Could you write out, word for word, each line from the one containing "Task: Click the red" to the last line of the data below, both included and nothing more?

[[ DATA UNDER STUDY open ]]

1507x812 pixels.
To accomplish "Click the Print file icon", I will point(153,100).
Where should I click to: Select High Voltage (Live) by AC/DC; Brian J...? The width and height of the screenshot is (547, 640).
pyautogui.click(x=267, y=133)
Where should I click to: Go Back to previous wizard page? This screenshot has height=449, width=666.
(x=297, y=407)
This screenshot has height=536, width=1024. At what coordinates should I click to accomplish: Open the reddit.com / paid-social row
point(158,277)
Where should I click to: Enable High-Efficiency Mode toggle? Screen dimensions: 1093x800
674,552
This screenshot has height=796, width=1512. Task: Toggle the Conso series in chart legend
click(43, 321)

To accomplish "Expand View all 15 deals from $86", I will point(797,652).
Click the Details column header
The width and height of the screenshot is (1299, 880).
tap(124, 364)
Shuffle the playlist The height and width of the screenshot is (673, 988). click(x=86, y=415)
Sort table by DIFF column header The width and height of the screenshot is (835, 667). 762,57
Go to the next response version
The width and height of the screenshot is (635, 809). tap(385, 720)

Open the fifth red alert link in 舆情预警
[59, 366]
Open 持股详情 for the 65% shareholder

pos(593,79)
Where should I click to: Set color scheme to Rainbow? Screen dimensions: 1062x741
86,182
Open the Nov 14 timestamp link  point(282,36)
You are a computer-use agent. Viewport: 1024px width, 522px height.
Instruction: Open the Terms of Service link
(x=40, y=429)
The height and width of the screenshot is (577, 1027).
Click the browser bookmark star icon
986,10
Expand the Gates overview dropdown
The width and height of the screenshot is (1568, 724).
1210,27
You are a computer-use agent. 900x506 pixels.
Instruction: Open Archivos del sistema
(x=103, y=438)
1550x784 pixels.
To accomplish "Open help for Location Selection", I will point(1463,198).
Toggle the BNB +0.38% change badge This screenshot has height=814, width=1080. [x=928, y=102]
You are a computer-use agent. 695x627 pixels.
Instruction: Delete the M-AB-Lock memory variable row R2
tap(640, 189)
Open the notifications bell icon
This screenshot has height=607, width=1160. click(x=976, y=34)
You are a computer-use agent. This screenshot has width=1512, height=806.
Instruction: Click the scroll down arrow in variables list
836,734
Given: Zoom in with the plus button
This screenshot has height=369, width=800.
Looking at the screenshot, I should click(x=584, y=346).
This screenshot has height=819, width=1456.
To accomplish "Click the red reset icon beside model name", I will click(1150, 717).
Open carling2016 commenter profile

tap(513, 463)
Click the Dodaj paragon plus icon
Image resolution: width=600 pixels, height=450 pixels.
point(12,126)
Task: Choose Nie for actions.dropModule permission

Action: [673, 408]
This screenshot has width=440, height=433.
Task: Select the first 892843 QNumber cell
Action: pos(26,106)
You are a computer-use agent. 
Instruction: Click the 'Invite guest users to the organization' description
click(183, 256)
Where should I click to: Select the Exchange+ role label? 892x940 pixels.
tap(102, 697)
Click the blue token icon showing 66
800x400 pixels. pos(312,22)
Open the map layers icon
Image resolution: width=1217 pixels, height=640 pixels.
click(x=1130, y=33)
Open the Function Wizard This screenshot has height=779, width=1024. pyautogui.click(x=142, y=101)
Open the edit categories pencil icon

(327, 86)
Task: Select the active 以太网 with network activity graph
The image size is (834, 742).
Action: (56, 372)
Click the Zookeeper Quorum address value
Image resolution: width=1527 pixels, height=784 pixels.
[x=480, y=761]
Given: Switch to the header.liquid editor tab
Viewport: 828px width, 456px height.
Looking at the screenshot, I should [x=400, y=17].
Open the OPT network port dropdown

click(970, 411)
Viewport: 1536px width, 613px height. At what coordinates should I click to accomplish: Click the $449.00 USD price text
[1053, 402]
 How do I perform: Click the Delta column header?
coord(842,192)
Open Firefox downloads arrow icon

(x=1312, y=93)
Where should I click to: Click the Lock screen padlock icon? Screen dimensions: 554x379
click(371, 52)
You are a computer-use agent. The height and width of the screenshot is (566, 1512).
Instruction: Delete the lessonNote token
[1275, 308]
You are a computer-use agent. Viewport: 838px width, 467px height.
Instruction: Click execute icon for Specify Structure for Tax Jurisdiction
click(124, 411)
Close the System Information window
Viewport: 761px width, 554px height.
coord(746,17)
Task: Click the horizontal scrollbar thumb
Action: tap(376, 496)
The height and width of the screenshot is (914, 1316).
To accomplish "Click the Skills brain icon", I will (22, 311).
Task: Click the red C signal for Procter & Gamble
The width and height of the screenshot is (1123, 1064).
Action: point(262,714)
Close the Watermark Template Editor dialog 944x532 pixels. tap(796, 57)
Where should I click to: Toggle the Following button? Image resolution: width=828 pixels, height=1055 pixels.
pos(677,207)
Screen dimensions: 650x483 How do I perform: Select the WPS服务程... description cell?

[[ DATA UNDER STUDY closed ]]

**TASK RESULT:**
Task: Click the red C signal for Procter & Gamble
The width and height of the screenshot is (1123, 1064).
Action: point(262,714)
Close the Watermark Template Editor dialog 944x532 pixels. tap(796, 57)
Where should I click to: Toggle the Following button? Image resolution: width=828 pixels, height=1055 pixels.
pos(677,207)
Screen dimensions: 650x483 How do I perform: Select the WPS服务程... description cell?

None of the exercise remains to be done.